2020年版中小企業白書によると、日本の開業率は、2000年代に入り緩やかに上昇してきたものの直近2018年には4.4%へ低下したそうです。
しかし業種別開業率を見ると「宿泊業、飲食サービス業」「情報通信業」「生活関連サービス業」は全業種平均を上回り、約8%前後の開業率のようです。
このことから、直近の開業率が低下したとはいえ、日本の就業者の中には、独立や起業をしたいと考えている方が、一定数存在していることがうかがえます。
また今回のコロナの影響や働き方改革の進展により、就業者が家族との関係や自身の働き方を見直す機運は確実に高まっており、潜在的な起業ニーズは拡大していると思われます。
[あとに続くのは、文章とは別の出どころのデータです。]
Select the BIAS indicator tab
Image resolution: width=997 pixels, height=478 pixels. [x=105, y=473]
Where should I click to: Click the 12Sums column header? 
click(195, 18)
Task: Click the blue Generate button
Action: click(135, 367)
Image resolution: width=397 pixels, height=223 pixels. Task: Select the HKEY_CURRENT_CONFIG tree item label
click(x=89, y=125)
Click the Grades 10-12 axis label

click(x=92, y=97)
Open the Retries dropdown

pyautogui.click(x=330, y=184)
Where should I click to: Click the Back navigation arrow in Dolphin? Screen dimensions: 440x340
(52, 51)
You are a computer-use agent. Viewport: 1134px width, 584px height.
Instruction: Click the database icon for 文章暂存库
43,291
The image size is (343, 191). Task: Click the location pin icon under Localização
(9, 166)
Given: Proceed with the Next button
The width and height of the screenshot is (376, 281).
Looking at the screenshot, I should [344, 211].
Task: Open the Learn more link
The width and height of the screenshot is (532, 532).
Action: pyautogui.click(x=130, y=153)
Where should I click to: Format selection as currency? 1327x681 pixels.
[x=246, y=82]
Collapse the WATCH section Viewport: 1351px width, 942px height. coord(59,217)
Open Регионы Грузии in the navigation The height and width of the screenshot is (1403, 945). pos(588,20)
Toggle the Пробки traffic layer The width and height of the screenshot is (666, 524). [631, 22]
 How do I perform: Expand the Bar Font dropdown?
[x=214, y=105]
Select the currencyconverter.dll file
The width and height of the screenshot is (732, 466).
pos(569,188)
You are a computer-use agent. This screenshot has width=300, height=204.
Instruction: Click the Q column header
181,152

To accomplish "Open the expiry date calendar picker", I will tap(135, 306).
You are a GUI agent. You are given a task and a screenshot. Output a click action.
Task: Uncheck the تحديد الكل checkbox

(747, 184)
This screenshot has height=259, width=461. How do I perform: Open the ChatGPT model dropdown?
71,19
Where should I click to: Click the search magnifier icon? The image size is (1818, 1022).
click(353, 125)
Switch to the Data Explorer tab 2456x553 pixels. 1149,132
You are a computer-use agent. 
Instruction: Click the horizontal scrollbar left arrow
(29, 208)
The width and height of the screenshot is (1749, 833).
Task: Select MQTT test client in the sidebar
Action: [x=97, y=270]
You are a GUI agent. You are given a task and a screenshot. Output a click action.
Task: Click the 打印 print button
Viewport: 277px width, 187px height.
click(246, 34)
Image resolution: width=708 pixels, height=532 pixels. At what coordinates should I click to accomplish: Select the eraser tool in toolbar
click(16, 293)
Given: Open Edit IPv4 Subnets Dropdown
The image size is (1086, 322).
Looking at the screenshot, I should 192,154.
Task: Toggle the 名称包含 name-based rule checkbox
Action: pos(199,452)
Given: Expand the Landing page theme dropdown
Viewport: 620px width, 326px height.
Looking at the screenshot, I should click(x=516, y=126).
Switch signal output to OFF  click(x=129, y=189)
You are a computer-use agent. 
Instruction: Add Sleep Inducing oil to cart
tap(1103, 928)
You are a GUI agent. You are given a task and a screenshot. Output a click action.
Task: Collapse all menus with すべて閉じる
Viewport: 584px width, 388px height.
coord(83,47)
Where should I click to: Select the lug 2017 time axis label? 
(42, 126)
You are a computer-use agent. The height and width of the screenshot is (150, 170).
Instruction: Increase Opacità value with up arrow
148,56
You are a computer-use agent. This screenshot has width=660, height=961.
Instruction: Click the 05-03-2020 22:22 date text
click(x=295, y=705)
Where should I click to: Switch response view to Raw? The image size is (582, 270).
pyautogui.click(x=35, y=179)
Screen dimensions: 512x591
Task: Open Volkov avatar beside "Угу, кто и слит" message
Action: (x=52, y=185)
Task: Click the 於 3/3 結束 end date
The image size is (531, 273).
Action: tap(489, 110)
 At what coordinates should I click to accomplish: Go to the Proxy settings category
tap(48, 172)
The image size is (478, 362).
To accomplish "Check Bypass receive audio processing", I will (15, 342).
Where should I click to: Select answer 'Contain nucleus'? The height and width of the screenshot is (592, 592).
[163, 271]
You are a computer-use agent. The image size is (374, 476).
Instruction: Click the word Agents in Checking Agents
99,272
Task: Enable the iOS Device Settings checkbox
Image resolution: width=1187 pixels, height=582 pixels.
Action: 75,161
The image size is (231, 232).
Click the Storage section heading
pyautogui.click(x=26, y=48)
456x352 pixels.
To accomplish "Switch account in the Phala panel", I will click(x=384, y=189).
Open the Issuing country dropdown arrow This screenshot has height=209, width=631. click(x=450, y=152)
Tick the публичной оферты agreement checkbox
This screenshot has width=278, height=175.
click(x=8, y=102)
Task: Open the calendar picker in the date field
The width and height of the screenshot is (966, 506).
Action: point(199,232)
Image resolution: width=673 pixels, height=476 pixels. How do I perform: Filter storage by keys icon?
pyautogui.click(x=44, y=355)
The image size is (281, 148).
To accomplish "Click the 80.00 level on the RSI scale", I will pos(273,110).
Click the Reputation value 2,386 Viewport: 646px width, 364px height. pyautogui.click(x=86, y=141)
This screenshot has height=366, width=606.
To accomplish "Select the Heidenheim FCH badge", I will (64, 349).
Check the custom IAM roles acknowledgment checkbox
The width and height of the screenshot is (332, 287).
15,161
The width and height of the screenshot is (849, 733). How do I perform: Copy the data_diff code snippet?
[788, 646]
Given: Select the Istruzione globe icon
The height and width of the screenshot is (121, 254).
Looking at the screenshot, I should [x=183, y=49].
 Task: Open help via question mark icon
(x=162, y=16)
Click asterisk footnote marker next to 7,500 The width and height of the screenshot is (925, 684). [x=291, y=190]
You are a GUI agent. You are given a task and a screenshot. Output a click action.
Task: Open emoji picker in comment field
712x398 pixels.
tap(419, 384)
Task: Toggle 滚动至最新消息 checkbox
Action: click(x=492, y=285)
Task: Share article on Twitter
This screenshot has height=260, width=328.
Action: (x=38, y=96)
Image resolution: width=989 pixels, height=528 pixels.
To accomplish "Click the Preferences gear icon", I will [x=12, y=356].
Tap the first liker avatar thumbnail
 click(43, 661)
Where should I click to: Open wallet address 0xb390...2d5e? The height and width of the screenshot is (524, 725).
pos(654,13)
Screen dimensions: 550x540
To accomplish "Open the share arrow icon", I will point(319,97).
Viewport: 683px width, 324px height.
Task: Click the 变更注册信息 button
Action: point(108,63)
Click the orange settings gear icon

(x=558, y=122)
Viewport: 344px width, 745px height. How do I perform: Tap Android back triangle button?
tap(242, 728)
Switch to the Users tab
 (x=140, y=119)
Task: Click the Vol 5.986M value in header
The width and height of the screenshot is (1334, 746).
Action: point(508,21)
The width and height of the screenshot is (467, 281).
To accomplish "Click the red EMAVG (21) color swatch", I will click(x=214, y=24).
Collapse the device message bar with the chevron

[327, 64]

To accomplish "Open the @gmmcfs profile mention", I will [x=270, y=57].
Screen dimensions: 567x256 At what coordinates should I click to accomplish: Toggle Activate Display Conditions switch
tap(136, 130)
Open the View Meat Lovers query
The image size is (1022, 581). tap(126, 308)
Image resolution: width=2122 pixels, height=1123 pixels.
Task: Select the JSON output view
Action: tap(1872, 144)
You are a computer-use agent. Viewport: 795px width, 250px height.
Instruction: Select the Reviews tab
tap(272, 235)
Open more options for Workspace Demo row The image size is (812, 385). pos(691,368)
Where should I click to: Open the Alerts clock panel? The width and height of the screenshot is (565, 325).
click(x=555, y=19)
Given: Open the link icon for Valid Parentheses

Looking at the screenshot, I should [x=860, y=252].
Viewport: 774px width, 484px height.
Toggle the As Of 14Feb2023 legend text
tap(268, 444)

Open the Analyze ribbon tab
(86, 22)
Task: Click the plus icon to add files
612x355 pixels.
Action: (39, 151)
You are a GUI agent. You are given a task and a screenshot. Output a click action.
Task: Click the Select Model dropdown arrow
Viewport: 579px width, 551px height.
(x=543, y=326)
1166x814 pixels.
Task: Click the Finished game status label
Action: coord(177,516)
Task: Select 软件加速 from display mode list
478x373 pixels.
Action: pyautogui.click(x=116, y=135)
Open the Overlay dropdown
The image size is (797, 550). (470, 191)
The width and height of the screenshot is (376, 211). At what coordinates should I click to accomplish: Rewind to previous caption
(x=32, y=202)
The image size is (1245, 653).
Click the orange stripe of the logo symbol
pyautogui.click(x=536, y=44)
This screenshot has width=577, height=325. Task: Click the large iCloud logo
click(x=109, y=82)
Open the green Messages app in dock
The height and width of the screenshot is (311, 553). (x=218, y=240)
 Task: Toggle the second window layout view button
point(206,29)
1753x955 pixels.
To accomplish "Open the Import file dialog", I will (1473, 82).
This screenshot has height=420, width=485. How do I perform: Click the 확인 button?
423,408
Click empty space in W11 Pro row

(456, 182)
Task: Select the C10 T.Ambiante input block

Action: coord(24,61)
このような起業ニーズがある中で、フランチャイズビジネスは比較的リスクが低く、独立・起業のきっかけとしては、潜在的な起業準備者にとって有力な選択肢となる仕組みと言えるでしょう。
今回はフランチャイズ本部の代表格といえる大手CVS本部の新規加盟者募集の傾向を知り、中小フランチャイズ本部として、新規個人加盟者を獲得するために取り組めること、について考えていきたいと思います。
なお、加盟店募集の基本的な流れについて詳しく知りたい方はこちらのコラムをご覧ください。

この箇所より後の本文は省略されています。